Aso Rock’s handpicked delegates shut the doors on APC gubernatorial aspirants in Delta State yesterday. The party conducted what aggrieved candidates now brand an “invisible election.” No ballots were cast. No votes were counted. Yet the national secretariat insists a primary took place. Aspirants stormed out of the venue in Asaba, vowing to drag the party before the courts.
The fraud accusation is not new. APC Delta has been a war zone since the last general election. Two rival factions—one loyal to the national chairman, the other to a powerful godfather in the South-South—have traded accusations of voter suppression and delegate bribery. This primary was supposed to end the feud. Instead, it deepened the crisis. The national secretariat flew in its own returning officer, bypassing the state executive committee. Local observers were barred from the venue.
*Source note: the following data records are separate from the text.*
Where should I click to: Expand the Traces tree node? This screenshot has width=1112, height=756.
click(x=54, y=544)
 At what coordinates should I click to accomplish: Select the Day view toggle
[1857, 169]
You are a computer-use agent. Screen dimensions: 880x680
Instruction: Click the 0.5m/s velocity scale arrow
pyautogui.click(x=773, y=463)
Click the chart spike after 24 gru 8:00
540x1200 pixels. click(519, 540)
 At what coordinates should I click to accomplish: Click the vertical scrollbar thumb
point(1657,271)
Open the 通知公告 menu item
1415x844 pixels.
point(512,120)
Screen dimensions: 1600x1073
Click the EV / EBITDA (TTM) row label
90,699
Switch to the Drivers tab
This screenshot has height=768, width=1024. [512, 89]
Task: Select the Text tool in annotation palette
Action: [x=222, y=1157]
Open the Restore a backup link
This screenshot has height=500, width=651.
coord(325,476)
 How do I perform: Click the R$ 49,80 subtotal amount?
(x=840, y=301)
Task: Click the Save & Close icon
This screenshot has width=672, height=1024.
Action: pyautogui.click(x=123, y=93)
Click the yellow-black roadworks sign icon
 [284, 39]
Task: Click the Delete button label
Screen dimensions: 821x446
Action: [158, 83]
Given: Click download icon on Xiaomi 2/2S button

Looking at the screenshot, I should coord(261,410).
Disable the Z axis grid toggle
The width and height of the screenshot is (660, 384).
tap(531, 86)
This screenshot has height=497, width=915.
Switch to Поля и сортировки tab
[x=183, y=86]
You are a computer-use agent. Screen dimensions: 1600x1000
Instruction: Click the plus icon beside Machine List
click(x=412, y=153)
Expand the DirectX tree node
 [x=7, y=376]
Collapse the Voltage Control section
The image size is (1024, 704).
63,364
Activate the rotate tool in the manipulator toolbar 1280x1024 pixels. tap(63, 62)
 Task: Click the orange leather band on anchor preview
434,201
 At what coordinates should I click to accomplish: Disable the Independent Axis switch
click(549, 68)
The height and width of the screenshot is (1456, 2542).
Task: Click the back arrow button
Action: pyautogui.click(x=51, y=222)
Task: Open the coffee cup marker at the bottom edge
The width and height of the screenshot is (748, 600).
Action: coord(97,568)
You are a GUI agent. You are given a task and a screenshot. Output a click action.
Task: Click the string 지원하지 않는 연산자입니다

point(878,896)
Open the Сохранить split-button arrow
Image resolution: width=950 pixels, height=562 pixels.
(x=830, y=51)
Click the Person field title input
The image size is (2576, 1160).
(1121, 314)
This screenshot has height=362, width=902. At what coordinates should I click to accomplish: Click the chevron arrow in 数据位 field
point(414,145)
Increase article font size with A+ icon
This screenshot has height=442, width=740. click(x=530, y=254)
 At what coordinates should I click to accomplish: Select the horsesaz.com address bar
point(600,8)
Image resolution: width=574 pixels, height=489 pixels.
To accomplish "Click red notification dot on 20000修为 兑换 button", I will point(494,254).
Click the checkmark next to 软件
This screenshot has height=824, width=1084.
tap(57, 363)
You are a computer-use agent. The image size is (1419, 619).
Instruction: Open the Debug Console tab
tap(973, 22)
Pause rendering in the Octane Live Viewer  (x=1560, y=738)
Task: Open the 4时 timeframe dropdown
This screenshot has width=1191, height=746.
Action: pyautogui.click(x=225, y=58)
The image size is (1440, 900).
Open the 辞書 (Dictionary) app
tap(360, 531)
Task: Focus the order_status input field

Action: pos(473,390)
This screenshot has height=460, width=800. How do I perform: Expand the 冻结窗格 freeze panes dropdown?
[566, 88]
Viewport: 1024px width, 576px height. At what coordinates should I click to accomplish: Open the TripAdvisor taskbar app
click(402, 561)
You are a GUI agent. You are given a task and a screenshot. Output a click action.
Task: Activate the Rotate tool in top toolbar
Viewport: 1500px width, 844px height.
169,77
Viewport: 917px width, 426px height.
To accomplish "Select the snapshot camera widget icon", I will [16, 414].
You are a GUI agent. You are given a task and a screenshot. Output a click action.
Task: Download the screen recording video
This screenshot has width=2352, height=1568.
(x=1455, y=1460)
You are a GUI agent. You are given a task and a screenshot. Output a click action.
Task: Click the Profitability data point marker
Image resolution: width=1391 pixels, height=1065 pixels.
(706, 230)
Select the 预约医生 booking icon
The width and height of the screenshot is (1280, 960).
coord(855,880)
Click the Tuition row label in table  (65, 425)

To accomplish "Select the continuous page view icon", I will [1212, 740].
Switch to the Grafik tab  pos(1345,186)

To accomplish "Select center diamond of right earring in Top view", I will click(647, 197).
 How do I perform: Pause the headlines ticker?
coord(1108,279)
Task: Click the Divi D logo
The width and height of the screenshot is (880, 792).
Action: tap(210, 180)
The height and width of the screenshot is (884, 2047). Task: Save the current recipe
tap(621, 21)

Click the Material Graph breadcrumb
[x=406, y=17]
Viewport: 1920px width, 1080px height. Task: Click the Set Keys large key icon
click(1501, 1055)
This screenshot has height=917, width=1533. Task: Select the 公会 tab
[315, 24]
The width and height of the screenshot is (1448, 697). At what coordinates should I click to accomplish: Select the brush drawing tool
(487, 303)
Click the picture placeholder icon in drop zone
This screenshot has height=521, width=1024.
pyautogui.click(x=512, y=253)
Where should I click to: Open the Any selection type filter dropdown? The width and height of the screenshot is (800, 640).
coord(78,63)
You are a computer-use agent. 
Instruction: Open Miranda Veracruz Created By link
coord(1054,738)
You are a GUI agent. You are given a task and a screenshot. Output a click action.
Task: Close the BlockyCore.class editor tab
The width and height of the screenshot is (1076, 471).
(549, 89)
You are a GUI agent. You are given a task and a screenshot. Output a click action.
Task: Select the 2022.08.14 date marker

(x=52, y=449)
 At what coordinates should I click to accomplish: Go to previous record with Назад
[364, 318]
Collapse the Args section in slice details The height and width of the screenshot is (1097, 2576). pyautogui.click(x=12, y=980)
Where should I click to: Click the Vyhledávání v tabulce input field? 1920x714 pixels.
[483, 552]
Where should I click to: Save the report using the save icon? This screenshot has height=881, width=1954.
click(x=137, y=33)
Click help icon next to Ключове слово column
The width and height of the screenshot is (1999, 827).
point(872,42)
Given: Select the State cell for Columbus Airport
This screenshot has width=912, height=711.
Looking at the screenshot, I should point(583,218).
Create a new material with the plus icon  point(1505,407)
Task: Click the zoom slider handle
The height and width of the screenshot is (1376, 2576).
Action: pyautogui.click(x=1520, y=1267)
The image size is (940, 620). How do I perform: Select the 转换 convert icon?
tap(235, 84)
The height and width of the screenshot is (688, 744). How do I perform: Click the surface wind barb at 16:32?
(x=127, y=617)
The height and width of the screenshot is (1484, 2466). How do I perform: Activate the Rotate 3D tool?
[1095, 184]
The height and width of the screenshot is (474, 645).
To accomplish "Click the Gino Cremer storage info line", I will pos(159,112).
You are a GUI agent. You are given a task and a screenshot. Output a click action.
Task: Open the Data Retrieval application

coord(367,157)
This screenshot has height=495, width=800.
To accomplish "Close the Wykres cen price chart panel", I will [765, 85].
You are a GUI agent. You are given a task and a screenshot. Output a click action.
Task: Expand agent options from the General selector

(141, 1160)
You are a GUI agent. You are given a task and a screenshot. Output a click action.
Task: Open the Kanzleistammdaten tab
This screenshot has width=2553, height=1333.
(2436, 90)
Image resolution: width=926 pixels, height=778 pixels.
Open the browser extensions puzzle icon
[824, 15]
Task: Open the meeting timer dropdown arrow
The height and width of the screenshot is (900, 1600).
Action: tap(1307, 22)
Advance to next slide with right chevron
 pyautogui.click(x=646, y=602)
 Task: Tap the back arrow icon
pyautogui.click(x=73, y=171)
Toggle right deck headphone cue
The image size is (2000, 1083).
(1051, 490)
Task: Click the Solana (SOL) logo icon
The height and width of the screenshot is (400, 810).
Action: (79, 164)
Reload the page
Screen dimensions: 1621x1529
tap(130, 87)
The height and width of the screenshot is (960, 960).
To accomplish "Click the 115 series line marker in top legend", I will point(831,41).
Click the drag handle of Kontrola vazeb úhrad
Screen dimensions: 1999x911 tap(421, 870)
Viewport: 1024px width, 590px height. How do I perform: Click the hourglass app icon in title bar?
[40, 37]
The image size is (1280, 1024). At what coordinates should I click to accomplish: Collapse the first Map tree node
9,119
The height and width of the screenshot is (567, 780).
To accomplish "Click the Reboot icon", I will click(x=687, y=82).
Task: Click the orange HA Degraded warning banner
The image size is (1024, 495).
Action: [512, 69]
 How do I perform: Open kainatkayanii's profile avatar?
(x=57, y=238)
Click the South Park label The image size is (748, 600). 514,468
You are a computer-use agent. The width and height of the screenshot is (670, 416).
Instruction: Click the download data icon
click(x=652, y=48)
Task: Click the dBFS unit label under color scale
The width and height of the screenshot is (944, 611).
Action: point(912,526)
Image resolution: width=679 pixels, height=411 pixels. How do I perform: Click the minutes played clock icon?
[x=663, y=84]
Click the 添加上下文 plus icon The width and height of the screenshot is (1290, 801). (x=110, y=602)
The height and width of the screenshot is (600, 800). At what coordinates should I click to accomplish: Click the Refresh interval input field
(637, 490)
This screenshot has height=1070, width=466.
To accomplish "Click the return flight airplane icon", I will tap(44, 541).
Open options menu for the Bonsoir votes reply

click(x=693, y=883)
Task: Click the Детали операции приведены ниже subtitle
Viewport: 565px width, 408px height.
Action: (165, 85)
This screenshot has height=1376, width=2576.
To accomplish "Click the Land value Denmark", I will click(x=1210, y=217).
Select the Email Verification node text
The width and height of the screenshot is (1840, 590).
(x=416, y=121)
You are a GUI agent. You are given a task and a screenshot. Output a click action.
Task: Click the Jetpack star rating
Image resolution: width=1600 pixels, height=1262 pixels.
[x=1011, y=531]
The legal fallout will hit INEC first. Aggrieved aspirants have 14 days to file petitions. If the courts nullify the primary, APC risks fielding no candidate in Delta come November. That vacuum hands PDP Governor Okowa a free pass to install his successor. The party’s internal disciplinary committee has already summoned the state chairman for “conduct capable of bringing the party into disrepute.”
This is not a Delta problem. It is a national disgrace. APC sold itself as the party of change. Today, it presides over invisible elections, rigged conventions, and aspirants who must beg the courts for justice. If the party cannot run a clean primary in one state, it has no moral authority to demand electoral reform across the country.